### Problem to work on
Pull out every line of the material that contains the string "Switch", with case counting in the match.
══════════
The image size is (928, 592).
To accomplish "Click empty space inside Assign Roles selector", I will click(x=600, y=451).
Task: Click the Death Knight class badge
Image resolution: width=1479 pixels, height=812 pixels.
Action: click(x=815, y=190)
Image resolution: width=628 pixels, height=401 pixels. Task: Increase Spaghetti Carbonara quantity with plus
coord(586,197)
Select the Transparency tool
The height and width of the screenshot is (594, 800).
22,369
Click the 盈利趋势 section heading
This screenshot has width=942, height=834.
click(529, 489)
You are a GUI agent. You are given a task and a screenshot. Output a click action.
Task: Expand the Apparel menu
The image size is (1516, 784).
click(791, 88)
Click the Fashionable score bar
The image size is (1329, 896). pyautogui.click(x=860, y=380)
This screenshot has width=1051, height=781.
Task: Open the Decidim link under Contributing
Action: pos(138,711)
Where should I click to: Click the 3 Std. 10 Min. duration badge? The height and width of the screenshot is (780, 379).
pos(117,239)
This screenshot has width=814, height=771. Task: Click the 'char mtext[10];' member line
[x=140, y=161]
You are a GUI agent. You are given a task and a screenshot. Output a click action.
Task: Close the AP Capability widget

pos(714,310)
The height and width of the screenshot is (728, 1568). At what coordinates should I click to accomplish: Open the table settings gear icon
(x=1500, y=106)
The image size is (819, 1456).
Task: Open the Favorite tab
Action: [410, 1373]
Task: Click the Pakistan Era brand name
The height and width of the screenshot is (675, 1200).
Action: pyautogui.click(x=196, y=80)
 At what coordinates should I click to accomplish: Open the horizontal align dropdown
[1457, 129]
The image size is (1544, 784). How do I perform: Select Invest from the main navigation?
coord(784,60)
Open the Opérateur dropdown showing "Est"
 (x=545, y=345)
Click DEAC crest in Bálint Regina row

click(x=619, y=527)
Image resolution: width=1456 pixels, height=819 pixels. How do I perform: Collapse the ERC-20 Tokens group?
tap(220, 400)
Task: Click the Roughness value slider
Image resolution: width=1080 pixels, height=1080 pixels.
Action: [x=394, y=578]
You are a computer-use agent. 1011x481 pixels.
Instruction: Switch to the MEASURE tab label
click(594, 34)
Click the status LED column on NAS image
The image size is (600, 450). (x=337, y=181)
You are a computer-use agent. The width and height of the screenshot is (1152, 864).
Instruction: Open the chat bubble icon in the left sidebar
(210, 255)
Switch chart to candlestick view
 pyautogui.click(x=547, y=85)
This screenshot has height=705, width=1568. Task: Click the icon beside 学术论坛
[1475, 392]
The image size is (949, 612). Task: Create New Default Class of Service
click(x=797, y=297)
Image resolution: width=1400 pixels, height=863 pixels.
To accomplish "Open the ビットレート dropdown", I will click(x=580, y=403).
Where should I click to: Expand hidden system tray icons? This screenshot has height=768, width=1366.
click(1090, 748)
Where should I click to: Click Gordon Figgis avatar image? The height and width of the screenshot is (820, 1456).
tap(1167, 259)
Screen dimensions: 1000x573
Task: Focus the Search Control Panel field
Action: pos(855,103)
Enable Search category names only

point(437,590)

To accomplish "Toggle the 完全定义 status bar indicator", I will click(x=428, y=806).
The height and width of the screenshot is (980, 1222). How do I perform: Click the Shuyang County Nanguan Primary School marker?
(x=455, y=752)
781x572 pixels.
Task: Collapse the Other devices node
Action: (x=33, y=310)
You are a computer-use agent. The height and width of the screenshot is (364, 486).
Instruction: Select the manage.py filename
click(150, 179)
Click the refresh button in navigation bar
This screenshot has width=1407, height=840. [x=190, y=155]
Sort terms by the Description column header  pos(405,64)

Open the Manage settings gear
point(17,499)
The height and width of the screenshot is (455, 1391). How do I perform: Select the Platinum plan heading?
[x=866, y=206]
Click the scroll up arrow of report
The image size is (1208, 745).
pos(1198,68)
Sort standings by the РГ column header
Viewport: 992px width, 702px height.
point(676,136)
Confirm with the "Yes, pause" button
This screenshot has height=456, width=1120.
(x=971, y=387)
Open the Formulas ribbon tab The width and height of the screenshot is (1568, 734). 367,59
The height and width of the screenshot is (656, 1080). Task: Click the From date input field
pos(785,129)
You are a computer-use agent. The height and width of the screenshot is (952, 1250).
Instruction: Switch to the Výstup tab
══════════
### Worked answer
Instruction: Switch to the MEASURE tab label
Switch chart to candlestick view
Instruction: Switch to the Výstup tab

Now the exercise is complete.